Document section:
===

📊 Business Process Optimization Using Python & SQLite

📑 Table of Contents

📌 Project Overview
📁 Step 1. Dataset & Table Structure
🧹 Step 2. Data Cleaning in SQLlite
⏱ Step 3. Delay & Lag Analysis
💸 Step 4. Profitability & Margin Diagnostics
🏭 Step 5. Process Bottlenecks & Delay Causes
📈 Step 6. Advanced Operational Metrics
✅ Step 7. Conclusion & Process Recommendations

📌 Project Overview

This project presents a comprehensive business process optimization and operational performance analysis using Python and SQLite. This project dives deep into:

End-to-end delay analysis across the fulfillment pipeline (from procurement to delivery)
Diagnostics of fulfillment lags at each process stage
Identification of bottlenecks by product, confirming delays are systemic rather than isolated to specific warehouses or branches
Order-level profitability analysis to test whether fulfillment delays impact gross margins
Downstream performance indicators for business process improvement

All analysis is performed using Python and SQLite . Visuals are built using matplotlib, seaborn, and plotly. The dataset represents 3 years (2018–2020) of transactional data.

📁 Step 1. Dataset & Table Structure

We simulate an SQL table named sales_data with the following structure:

CREATE TABLE sales_data (
  InvoiceNumber TEXT,
  SalesChannel TEXT,
  WarehouseLocationCode TEXT,
  ProcurementDate TEXT,
  SalesOrderDate TEXT,
  DispatchDate TEXT,
  DeliveryDate TEXT,
  Currency TEXT,
  SalesRepID INTEGER,
  CustomerID INTEGER,
  BranchCode TEXT,
  ProductCode INTEGER,
  QuantityOrdered INTEGER,
  DiscountRate REAL,
  UnitSalePrice REAL,
  UnitProductionCost REAL
);

Each row captures the full cycle of an order — from procurement to dispatch to delivery — including costs, quantities, and prices.

🧹 Step 2. Data Cleaning in SQLite

All cleaning is executed directly within SQLite to ensure optimal data integrity before loading into Python for analysis.

===

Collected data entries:
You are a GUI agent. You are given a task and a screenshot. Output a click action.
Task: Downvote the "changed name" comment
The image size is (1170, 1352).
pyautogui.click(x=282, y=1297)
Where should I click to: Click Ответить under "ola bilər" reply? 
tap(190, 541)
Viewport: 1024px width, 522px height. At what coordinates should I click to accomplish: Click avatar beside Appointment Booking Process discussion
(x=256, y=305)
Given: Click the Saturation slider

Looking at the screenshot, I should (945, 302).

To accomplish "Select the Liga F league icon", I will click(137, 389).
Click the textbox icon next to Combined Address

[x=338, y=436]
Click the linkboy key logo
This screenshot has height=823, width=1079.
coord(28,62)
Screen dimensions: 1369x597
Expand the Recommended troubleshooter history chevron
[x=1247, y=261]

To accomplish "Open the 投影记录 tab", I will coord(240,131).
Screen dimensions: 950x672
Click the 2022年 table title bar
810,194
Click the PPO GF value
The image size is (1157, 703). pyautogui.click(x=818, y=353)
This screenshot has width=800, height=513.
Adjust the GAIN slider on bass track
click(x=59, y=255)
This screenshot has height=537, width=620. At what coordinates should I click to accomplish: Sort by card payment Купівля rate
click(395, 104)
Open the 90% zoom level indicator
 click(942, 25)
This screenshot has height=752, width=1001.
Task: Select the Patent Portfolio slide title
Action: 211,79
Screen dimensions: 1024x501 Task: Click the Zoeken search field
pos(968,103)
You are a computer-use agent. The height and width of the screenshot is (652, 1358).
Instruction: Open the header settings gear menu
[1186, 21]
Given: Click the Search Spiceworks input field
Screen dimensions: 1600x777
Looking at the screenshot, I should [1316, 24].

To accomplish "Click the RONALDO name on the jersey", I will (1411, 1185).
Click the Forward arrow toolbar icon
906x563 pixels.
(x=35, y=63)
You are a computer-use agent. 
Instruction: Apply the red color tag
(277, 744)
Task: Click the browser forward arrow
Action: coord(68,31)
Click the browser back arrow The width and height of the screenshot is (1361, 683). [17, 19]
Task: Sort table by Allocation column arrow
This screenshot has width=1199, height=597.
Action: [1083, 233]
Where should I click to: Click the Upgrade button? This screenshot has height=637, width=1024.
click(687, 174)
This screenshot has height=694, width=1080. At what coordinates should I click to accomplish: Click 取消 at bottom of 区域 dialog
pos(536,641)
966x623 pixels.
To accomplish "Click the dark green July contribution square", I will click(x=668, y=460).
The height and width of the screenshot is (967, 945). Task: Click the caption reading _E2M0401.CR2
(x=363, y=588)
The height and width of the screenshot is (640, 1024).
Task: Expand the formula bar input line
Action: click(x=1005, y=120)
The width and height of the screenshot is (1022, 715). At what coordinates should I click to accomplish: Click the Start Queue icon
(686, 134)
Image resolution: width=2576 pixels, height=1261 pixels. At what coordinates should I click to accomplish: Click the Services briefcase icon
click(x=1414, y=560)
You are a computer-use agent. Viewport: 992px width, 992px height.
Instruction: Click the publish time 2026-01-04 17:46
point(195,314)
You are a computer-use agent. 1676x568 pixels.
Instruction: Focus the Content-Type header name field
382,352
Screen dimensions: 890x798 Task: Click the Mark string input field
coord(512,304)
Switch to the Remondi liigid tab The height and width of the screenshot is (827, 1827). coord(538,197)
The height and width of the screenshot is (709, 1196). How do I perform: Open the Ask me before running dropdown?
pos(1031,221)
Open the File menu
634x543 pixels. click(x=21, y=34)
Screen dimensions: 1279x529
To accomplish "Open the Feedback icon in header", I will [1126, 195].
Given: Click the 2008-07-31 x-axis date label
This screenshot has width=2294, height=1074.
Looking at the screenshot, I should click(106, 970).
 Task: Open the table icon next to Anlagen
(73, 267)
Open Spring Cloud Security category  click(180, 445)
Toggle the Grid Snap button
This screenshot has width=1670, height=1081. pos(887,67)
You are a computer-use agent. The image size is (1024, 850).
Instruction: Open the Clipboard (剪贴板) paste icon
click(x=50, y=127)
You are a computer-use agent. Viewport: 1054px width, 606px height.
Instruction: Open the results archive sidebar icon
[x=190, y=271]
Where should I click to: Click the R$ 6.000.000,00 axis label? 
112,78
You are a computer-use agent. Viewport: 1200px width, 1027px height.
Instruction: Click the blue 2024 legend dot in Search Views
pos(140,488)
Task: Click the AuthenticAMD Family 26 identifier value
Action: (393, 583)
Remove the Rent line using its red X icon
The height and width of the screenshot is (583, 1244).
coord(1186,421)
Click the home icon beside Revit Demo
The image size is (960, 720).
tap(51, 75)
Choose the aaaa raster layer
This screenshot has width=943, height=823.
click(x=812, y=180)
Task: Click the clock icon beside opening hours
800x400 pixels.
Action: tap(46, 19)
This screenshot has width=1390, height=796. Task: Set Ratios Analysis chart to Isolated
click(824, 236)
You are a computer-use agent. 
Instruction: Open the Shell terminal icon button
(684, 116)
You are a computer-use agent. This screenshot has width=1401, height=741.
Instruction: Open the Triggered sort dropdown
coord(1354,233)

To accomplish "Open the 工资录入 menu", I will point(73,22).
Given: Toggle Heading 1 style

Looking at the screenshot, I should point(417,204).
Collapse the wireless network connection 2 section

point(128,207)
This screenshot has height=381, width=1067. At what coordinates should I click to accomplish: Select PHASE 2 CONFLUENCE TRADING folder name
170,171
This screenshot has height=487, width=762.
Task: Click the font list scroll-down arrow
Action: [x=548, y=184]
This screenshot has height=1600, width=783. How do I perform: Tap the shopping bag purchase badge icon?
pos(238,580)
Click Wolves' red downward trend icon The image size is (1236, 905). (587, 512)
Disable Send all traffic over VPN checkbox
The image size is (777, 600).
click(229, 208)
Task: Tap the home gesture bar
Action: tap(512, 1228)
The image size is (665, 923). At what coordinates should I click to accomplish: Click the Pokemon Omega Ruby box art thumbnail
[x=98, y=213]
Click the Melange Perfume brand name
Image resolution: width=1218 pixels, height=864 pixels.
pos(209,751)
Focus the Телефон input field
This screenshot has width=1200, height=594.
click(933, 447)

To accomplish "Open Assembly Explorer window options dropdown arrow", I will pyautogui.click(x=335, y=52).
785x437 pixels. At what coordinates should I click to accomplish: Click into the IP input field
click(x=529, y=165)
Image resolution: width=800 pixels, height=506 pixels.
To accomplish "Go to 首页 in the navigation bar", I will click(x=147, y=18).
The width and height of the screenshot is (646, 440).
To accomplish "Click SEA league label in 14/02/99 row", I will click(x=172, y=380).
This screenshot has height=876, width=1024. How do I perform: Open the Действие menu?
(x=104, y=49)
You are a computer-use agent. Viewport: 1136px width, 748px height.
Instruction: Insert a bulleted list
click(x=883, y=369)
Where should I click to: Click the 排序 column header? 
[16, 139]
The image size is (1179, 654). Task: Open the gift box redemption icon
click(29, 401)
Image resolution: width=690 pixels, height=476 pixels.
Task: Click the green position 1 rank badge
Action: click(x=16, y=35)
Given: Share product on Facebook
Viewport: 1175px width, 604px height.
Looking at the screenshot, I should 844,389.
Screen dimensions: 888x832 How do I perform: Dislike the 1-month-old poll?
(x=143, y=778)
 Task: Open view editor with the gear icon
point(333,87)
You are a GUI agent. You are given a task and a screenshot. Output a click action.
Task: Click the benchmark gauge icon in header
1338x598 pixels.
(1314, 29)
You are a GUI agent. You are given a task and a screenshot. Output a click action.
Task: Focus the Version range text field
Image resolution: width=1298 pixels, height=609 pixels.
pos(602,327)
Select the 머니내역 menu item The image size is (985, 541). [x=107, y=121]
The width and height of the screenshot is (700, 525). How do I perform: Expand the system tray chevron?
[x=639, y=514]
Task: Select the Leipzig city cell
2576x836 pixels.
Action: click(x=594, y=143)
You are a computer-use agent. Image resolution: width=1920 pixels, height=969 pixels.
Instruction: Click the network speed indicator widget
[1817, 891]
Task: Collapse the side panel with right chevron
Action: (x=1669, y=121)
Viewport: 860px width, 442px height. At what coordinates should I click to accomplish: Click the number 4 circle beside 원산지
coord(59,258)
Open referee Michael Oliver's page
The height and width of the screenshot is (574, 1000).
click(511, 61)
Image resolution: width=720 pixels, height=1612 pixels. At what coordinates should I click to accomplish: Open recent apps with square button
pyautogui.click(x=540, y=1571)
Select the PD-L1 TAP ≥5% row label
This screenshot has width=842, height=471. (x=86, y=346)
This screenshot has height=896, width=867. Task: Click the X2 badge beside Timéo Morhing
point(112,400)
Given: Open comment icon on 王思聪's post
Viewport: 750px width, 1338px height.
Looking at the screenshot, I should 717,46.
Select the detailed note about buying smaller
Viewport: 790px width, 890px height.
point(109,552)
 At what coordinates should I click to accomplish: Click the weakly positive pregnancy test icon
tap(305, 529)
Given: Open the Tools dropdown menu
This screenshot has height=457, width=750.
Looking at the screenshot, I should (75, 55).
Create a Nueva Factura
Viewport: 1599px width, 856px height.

===

List of tasks:
- 1) Repeat the passage of the process optimization write-up starting at "This project presents" and ending at "of transactional data.".
- 2) In the process optimization write-up, what is the name of the simulated SQL table?
- 3) Resume the process optimization write-up from its last sentence.
The entries were taken from a source separate from the process optimization write-up.

Answers by item number:
- 1)
This project presents a comprehensive business process optimization and operational performance analysis using Python and SQLite. This project dives deep into:

End-to-end delay analysis across the fulfillment pipeline (from procurement to delivery)
Diagnostics of fulfillment lags at each process stage
Identification of bottlenecks by product, confirming delays are systemic rather than isolated to specific warehouses or branches
Order-level profitability analysis to test whether fulfillment delays impact gross margins
Downstream performance indicators for business process improvement

All analysis is performed using Python and SQLite . Visuals are built using matplotlib, seaborn, and plotly. The dataset represents 3 years (2018–2020) of transactional data.

- 2) The table is named sales_data.

- 3)
🔽 2.1 Remove NULLs in Critical Fields

DELETE FROM sales_data
WHERE
  InvoiceNumber IS NULL OR
  SalesOrderDate IS NULL OR
  CustomerID IS NULL OR
  ProductCode IS NULL;

🔽 2.2 Remove Rows with Zero or Negative Price/Quantity

DELETE FROM sales_data
WHERE
  UnitSalePrice IS NULL OR UnitSalePrice <= 0 OR
  QuantityOrdered IS NULL OR QuantityOrdered <= 0;

🔽 2.3 Keep Only IRR Currency

DELETE FROM sales_data
WHERE Currency != 'IRR';

🔽 2.4 Keep Only Orders Between 2018 and 2020

DELETE FROM sales_data
WHERE
  SalesOrderDate < '2018-01-01' OR
  SalesOrderDate > '2020-12-31';

🔽 2.5 Trim Whitespace in Key Text Fields

UPDATE sales_data
SET
  InvoiceNumber = TRIM(InvoiceNumber),
  SalesChannel = TRIM(SalesChannel),
  WarehouseLocationCode = TRIM(WarehouseLocationCode),
  BranchCode = TRIM(BranchCode);

🔽 2.6 Remove Duplicate Rows

DELETE FROM sales_data
WHERE rowid NOT IN (
  SELECT MIN(rowid)
  FROM sales_data
  GROUP BY InvoiceNumber, CustomerID, ProductCode
);

🔽 2.7 Create Cleaned Table for Analysis

CREATE TABLE sales_data_cleaned AS
SELECT * FROM sales_data;

⏱ Step 3. Delay & Lag Analysis

Now that the cleaned dataset has been loaded into Python, we begin by calculating the key time intervals across the order lifecycle:

Time between procurement and sales order
Time between sales order and dispatch
Time between dispatch and delivery
Full fulfillment time (procurement → delivery)

These metrics help identify inefficiencies, bottlenecks, and inconsistencies across products, branches, and warehouses.

🔽 3.1 Load Cleaned Data in Python

import pandas as pd

# Load cleaned data into a DataFrame
df = pd.read_csv("sales_data_cleaned.csv")

# Convert dates
date_cols = ['ProcurementDate', 'SalesOrderDate', 'DispatchDate', 'DeliveryDate']
for col in date_cols:
    df[col] = pd.to_datetime(df[col], errors='coerce')

🔽 3.2 Create Lag Columns

df['Procurement_to_Order'] = (df['SalesOrderDate'] - df['ProcurementDate']).dt.days
df['Order_to_Dispatch'] = (df['DispatchDate'] - df['SalesOrderDate']).dt.days
df['Dispatch_to_Delivery'] = (df['DeliveryDate'] - df['DispatchDate']).dt.days
df['Total_Fulfillment_Time'] = (df['DeliveryDate'] - df['ProcurementDate']).dt.days

🔽 3.3 Basic Lag Statistics

df[['Procurement_to_Order', 'Order_to_Dispatch', 'Dispatch_to_Delivery', 'Total_Fulfillment_Time']].describe()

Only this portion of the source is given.